Atherogenesis is the process by which atherosclerotic plaques form, a critical step in the
disease, atherosclerosis.
Low-density lipoprotein complexes (LDLs), which are the primary means of transporting
cholesterol in the blood, are readily oxidized.
A class of white blood cells recognizes the oxidation and absorbs the LDL through its scavenger
receptor. They becomes engorged and is referred to as a foam cell.
Foam cells attract other white blood cells, which leads to accumulation of more cholesterol.
Ultimately, this accumulation of cholesterol becomes one of the chief chemical constituents of the
atherosclerotic plaque that forms at the site.
Circulating monocytes accumulate at the site of injury, ingest excess of lipids.

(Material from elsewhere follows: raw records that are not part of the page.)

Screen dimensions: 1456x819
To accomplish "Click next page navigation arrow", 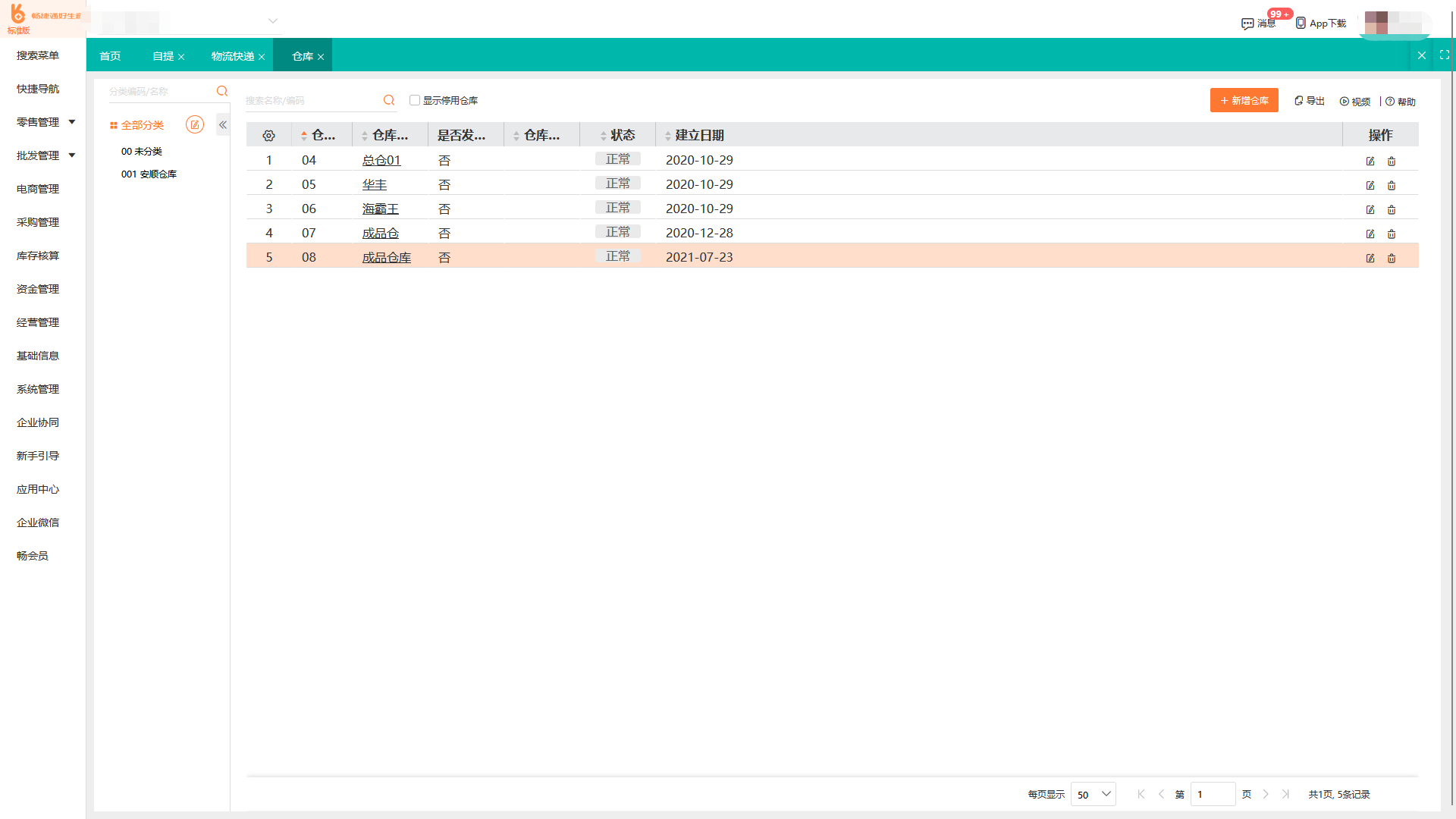I will 1265,794.
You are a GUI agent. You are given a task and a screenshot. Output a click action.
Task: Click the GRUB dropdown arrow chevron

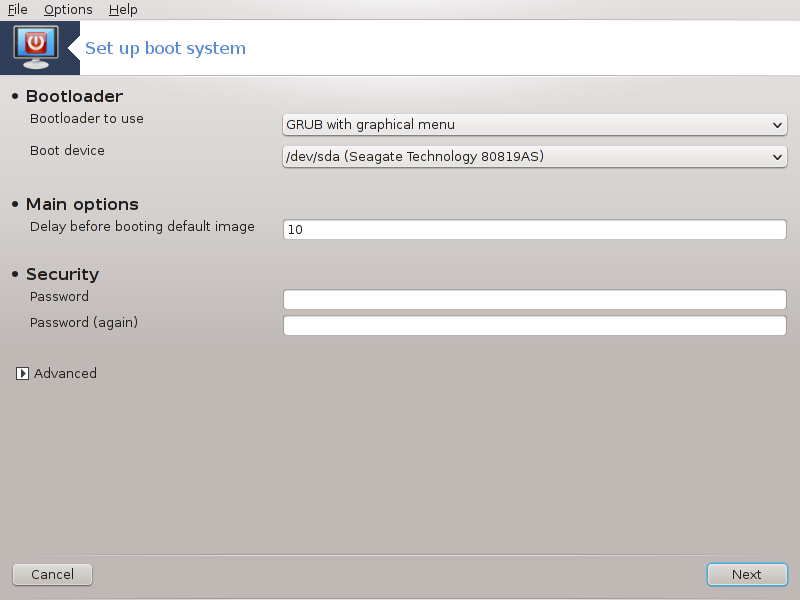pos(777,125)
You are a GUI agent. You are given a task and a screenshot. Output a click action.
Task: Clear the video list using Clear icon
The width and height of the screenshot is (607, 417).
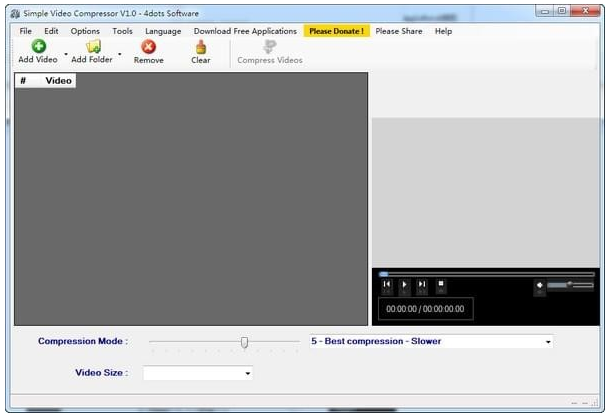[200, 47]
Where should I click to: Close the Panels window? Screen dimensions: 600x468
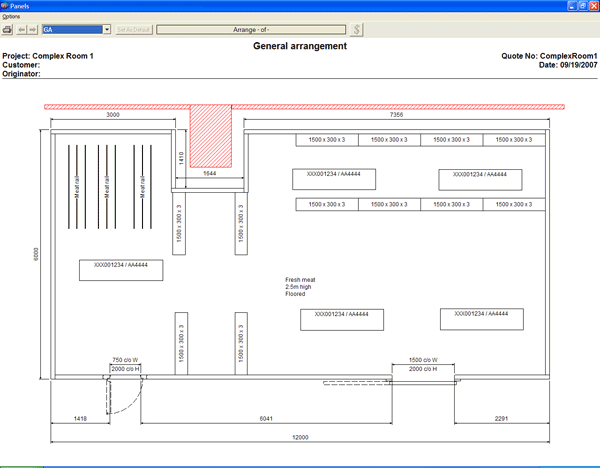pos(591,6)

If the damage to the intima continues, there is infiltration of platelets at the site.
Foam cells and platelets aggregate, and release substances resulting in atheromatic plaque.
Hypercholesterolemic Drugs
• Compactin inhibits HMG CoA reductase.Cholesterol synthesis decreases.
• Mevinolin Competes for Mevalonate ,Cholesterol synthesis decreases
• Cholsetepol, cholesteyramine (Resins) combine with bile salts and inhibit their reabsorption.
Here Bile salts are lost in feces. As a result more cholesterol breaks down to bile salts.
• Diatery fiber is not a drug, better than a drug because
- Bile salts gets trapped in fiber and lost in feces.
- More cholesterol breaks down
- Cholesterol absorption is decreased because of indigestible fiber
- All other lipids are absorbed less.